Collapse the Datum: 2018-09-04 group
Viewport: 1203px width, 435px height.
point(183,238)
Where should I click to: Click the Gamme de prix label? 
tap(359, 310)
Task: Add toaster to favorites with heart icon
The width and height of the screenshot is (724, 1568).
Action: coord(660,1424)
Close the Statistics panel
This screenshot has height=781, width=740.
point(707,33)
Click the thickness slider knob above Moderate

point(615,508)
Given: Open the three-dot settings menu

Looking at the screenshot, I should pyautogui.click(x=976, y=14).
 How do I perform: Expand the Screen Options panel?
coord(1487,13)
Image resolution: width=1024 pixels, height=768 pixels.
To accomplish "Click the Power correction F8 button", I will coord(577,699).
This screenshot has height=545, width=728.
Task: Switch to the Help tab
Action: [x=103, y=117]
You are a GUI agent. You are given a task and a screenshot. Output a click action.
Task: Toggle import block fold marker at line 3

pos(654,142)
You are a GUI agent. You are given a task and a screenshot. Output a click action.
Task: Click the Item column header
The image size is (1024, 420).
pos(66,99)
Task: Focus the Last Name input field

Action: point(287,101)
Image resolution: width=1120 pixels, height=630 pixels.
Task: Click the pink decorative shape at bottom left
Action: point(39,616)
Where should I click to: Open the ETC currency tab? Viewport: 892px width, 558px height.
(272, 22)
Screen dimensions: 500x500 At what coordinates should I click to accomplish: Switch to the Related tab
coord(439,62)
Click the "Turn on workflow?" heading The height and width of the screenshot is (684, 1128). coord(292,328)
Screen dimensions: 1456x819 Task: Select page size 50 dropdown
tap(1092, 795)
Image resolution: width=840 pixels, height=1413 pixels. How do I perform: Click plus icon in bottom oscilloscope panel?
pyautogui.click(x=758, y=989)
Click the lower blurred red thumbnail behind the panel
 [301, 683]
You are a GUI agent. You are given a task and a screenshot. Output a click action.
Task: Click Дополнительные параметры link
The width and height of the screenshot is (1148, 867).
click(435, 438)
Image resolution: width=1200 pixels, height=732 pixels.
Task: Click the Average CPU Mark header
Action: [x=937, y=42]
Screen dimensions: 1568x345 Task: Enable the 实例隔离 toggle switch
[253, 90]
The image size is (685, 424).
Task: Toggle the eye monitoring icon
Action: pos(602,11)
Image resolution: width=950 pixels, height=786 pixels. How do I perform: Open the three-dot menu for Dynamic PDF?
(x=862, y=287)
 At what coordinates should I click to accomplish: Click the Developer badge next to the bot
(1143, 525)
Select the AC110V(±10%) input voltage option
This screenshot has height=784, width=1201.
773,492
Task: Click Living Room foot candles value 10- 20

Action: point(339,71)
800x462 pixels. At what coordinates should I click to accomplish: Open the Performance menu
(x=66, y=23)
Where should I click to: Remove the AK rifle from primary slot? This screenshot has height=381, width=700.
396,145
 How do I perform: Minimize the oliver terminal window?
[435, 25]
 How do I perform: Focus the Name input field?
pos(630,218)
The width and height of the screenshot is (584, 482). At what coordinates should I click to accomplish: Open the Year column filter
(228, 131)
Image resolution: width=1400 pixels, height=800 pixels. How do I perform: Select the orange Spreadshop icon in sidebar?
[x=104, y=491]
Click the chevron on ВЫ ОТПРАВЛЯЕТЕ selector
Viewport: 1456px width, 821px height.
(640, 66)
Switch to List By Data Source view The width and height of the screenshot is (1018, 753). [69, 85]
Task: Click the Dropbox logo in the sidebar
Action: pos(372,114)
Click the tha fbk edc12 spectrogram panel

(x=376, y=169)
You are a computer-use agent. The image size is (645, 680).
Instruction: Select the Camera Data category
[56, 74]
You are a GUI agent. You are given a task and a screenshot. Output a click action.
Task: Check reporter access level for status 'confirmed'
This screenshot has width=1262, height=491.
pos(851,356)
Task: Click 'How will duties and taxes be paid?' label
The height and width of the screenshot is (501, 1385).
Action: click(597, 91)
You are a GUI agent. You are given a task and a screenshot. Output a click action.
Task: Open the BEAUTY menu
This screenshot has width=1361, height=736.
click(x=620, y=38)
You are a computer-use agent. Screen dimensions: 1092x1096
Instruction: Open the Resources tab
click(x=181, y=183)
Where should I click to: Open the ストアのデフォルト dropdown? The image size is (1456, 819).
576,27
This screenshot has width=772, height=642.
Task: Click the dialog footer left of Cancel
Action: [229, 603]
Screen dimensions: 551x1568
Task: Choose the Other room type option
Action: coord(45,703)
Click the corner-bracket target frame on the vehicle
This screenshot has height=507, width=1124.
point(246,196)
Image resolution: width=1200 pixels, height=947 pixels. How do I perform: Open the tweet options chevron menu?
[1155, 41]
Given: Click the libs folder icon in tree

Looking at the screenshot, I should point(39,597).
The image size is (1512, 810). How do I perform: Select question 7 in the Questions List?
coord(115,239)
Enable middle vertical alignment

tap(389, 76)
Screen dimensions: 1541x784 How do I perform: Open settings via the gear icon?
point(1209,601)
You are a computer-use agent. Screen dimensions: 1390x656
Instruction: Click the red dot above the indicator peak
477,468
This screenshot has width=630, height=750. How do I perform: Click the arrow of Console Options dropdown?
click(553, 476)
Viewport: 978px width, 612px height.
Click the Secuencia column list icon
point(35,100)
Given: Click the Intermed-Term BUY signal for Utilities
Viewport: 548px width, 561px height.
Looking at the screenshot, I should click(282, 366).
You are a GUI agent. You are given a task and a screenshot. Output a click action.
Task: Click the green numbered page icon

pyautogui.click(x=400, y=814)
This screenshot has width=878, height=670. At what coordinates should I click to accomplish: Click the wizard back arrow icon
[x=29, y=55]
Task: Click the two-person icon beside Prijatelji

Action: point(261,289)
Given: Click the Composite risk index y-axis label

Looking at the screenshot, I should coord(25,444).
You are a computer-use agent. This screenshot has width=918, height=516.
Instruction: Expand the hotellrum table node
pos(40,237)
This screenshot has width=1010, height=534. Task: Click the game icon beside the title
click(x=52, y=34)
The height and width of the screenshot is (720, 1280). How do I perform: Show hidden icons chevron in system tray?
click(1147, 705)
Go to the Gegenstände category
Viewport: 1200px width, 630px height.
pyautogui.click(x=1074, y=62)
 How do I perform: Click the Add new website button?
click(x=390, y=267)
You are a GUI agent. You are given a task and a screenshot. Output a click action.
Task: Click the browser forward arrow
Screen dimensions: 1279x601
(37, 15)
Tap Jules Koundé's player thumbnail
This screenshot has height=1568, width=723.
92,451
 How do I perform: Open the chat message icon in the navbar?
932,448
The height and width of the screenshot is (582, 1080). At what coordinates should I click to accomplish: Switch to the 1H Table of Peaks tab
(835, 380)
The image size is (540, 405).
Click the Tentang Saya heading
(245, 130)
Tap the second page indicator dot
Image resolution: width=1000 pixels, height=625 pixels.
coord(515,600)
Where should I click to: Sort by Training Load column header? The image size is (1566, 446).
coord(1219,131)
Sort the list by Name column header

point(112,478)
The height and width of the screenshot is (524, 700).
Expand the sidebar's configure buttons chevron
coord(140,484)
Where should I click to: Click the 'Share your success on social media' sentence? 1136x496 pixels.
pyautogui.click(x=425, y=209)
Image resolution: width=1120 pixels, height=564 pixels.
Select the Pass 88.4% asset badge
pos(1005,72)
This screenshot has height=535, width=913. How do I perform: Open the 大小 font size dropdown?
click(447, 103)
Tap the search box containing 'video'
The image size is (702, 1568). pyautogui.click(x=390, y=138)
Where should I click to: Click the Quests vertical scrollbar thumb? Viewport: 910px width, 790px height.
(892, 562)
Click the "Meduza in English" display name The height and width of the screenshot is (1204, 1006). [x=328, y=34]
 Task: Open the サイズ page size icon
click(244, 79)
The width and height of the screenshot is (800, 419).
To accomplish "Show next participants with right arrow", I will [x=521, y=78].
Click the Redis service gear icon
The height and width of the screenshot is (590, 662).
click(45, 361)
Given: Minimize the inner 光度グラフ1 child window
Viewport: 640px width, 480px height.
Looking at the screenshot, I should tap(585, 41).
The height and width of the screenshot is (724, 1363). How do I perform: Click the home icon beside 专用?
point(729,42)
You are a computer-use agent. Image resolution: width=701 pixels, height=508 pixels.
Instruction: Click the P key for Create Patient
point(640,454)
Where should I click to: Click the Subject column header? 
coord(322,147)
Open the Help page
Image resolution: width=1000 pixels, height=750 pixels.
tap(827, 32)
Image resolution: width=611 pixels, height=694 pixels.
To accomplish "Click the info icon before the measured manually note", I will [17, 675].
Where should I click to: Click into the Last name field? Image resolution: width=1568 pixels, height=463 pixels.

◆ ◆ ◆ ◆ ◆

What this task involves: Among the records above, extract exactly the lines from the line with "Viewport: 640px width, 480px height." to the line with "Image resolution: width=611", both lines included, and leave out the rest.

Task solution:
Viewport: 640px width, 480px height.
Looking at the screenshot, I should tap(585, 41).
The height and width of the screenshot is (724, 1363). How do I perform: Click the home icon beside 专用?
point(729,42)
You are a computer-use agent. Image resolution: width=701 pixels, height=508 pixels.
Instruction: Click the P key for Create Patient
point(640,454)
Where should I click to: Click the Subject column header? 
coord(322,147)
Open the Help page
Image resolution: width=1000 pixels, height=750 pixels.
tap(827, 32)
Image resolution: width=611 pixels, height=694 pixels.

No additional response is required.